A titre personnel, je suis très défavorable à cette mesure : si l’Etat finance les partis politiques, c’est pour éviter le financement de la vie politique par d’autres acteurs économiques. Si les gros partis réalisent de nombreuses dépenses, notamment de communication, qui pourraient être réduites, ce n’est pas le cas des plus petites formations. Qui elles, vont perdre de précieux financements. Et pendant ce temps, l’Elysée et Matignon continuent de commander des sondages sur les deniers de l’Etat. Insupportable double discours…
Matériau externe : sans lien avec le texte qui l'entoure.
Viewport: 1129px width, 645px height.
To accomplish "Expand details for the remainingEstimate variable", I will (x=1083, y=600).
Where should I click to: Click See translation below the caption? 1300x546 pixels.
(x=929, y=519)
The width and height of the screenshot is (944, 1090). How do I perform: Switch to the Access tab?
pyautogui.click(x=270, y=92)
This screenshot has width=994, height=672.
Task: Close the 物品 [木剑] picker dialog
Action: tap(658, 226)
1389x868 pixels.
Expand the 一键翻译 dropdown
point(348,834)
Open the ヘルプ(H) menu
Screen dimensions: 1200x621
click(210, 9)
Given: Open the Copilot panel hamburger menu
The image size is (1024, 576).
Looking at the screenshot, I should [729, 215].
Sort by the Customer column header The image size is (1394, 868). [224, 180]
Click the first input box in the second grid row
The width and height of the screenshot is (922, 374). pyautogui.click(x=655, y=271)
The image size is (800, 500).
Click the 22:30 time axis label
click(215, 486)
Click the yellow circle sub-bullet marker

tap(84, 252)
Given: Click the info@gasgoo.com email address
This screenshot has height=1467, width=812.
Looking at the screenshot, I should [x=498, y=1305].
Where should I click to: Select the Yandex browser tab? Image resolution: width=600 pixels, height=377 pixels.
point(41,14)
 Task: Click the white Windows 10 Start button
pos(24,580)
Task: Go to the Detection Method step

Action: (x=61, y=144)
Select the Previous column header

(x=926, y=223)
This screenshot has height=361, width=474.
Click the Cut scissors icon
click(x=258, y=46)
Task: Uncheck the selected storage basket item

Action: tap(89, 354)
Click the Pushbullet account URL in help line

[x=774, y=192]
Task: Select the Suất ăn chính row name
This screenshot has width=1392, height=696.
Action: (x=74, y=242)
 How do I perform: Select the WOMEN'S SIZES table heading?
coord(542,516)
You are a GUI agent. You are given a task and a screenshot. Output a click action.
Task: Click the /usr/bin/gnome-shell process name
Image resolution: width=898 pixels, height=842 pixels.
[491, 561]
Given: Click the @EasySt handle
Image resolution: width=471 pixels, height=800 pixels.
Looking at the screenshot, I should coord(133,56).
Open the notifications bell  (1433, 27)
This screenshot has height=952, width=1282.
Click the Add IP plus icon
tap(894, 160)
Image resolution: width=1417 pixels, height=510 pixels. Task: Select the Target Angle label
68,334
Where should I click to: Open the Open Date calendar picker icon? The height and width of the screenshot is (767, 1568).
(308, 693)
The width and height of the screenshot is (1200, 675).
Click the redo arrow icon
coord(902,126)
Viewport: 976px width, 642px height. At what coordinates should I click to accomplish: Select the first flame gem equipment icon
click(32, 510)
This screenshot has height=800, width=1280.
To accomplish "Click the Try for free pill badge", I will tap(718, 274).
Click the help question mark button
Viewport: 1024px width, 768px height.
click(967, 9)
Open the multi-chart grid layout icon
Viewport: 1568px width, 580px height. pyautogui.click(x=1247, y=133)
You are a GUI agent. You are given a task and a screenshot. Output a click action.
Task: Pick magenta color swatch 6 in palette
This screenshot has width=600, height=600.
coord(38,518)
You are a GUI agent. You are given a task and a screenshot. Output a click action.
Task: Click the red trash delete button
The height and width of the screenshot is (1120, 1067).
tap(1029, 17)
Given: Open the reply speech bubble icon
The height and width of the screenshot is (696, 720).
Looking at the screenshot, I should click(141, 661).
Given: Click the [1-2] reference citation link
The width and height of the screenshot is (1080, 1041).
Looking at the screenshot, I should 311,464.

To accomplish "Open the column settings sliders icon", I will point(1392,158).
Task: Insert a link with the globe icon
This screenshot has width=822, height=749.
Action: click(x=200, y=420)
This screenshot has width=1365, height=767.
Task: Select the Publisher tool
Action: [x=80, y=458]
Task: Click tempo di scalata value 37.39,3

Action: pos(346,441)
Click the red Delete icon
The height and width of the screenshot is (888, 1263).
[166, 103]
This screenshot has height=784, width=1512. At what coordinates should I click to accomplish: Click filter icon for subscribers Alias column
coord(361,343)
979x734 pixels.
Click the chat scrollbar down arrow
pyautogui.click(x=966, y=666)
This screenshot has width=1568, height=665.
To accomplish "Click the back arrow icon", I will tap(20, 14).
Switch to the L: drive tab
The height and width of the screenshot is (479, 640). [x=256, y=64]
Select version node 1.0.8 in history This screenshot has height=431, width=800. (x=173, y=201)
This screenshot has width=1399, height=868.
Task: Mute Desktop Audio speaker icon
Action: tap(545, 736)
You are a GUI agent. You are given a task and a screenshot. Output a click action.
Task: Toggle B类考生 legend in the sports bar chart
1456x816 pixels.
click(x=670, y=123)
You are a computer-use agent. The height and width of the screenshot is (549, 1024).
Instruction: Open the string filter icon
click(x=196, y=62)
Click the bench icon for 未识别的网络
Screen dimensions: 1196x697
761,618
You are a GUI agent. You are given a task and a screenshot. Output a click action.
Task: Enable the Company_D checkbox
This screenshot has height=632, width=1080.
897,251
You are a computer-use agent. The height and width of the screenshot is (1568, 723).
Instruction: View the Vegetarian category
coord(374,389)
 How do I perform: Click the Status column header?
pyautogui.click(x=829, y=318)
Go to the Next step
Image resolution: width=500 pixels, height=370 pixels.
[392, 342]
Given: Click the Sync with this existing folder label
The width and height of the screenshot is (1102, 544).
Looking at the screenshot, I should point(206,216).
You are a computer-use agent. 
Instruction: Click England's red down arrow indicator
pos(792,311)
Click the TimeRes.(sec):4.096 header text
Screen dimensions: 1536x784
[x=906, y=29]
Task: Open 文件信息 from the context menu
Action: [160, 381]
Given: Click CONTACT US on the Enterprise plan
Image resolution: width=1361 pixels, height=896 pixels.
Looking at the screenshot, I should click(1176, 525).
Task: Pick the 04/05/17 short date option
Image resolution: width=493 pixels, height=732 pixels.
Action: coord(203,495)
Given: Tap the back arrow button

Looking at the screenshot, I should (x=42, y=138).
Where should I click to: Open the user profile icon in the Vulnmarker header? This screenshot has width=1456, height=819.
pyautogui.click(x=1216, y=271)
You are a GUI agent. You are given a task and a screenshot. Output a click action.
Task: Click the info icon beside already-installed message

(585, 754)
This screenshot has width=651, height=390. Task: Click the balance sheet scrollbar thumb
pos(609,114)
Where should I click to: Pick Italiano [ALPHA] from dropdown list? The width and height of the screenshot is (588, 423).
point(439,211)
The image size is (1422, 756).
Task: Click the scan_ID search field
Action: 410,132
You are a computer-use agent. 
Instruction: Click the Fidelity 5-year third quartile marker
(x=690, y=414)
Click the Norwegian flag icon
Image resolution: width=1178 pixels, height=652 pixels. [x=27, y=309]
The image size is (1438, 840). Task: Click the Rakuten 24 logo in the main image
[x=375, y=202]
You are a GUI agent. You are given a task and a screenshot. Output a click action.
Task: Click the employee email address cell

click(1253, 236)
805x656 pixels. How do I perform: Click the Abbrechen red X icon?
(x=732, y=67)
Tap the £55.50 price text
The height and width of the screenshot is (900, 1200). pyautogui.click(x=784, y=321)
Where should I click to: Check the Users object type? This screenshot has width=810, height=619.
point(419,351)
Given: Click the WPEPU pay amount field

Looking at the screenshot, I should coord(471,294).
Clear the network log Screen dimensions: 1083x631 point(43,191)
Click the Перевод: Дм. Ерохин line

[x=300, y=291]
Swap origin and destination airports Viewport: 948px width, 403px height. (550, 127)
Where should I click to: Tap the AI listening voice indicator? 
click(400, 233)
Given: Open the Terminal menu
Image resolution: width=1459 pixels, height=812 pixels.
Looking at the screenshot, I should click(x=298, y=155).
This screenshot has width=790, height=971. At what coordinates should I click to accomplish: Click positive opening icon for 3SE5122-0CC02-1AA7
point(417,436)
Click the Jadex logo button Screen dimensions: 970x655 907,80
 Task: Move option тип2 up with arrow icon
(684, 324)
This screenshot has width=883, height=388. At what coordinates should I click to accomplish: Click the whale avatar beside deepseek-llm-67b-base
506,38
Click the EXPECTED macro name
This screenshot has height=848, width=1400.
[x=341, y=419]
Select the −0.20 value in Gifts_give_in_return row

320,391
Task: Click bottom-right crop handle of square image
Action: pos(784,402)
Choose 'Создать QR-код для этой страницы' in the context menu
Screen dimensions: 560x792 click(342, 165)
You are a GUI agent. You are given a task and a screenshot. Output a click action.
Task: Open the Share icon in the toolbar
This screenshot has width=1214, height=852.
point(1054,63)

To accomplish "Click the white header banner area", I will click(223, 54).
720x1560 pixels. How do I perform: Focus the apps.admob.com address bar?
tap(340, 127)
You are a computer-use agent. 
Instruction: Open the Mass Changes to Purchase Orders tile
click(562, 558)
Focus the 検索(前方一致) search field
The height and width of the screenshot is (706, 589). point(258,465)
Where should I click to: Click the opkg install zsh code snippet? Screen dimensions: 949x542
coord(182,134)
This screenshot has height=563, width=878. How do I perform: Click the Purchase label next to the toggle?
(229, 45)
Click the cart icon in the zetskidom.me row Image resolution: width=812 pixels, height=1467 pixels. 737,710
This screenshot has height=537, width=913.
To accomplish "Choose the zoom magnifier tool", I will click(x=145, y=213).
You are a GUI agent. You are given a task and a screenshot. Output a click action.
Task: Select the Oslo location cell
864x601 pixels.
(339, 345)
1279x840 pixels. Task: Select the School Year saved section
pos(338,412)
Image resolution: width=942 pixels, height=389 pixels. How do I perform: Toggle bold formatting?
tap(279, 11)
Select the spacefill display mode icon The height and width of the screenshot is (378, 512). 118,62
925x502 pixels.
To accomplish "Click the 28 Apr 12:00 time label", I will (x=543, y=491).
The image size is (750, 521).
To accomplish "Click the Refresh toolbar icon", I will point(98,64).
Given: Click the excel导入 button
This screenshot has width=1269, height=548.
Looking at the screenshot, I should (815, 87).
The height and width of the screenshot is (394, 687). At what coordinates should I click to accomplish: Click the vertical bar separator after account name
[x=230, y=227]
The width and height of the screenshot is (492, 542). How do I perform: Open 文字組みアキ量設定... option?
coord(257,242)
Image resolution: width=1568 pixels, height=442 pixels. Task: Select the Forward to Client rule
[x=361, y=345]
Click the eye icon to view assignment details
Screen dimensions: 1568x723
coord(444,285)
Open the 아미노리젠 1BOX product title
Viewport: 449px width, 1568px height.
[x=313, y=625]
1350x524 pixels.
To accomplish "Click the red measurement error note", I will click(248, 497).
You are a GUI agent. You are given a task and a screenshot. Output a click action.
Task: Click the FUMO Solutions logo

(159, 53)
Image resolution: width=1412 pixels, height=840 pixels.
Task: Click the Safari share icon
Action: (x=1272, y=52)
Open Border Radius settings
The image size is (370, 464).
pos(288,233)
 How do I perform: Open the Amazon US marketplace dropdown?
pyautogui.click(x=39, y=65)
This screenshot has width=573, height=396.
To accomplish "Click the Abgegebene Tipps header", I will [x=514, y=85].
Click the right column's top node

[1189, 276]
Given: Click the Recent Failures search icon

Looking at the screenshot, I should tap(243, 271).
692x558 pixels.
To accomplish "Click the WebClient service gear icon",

Gel des salaires des ministres et du président de la République jusqu’à l’équilibre. Selon le Premier ministre, « Tous ceux qui ont des responsabilités doivent être exemplaires». Gel des salaires ? Gel du salaire du président ? Du président qui s’était augmenté de 140 % ? Il n’aurait pas pu le baisser un peu, même s’il aurait été carrément classe de revenir au niveau de 2007, avant l’augmentation de 140 % ? Et François Fillon ose dire que c’est une mesure symbolique visant à donner l’exemple ? Symbolique, c’est certain. Exemplaire, c’est nettement moins le cas…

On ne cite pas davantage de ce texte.